**Problem to solve**
Write only the number of lines in the data that contain the word "computer".

Segment Open

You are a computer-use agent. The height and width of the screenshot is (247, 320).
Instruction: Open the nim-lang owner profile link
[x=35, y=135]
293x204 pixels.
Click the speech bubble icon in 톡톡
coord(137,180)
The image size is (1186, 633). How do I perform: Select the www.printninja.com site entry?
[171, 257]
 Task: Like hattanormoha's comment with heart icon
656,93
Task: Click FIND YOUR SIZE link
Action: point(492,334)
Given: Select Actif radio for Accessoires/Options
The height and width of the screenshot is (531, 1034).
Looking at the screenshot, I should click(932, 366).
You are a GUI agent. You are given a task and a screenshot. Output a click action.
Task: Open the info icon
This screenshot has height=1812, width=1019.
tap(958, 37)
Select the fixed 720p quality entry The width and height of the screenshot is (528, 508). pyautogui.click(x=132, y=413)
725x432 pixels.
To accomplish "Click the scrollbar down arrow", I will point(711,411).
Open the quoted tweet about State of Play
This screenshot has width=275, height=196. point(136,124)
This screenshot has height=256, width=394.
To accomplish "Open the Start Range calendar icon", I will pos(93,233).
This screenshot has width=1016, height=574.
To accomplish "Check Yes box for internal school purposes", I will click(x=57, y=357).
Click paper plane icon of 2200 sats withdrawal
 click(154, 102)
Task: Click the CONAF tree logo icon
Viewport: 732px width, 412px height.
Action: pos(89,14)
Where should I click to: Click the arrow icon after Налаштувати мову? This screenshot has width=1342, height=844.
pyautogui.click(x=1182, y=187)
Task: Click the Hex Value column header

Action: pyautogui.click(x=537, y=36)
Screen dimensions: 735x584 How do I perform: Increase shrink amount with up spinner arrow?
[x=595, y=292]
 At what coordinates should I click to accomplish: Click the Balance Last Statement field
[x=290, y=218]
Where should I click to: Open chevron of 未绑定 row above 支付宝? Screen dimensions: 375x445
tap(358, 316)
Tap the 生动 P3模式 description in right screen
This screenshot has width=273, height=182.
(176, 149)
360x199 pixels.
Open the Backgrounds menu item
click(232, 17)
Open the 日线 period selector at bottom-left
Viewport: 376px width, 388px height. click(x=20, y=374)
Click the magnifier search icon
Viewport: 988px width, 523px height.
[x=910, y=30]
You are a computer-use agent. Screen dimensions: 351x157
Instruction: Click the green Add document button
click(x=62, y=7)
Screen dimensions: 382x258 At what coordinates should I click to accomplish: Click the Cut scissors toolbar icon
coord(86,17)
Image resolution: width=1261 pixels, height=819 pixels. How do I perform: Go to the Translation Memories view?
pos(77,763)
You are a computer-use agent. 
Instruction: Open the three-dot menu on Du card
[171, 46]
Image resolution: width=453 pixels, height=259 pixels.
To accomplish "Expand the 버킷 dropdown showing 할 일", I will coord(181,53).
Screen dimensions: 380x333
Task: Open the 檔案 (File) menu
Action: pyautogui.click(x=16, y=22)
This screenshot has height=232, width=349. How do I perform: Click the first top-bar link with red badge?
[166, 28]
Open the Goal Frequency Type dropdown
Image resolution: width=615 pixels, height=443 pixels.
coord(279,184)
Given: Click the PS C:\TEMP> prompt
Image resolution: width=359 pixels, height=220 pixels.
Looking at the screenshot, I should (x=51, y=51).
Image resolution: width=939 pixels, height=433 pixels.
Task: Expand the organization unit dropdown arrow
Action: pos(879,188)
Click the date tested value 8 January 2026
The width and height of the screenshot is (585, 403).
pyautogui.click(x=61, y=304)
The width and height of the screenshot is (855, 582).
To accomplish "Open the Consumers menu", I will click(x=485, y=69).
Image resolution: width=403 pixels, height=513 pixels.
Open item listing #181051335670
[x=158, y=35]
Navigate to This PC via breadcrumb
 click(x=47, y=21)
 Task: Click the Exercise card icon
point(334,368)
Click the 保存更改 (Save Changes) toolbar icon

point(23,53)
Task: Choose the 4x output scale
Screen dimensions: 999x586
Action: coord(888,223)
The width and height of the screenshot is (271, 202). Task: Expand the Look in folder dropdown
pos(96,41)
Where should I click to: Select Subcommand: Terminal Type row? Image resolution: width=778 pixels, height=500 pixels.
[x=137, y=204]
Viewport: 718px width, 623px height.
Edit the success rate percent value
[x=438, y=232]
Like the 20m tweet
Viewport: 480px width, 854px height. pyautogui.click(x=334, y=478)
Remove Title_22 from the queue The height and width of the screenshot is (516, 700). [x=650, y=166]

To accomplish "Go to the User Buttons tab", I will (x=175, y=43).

Segment Closed

**Expected output**
3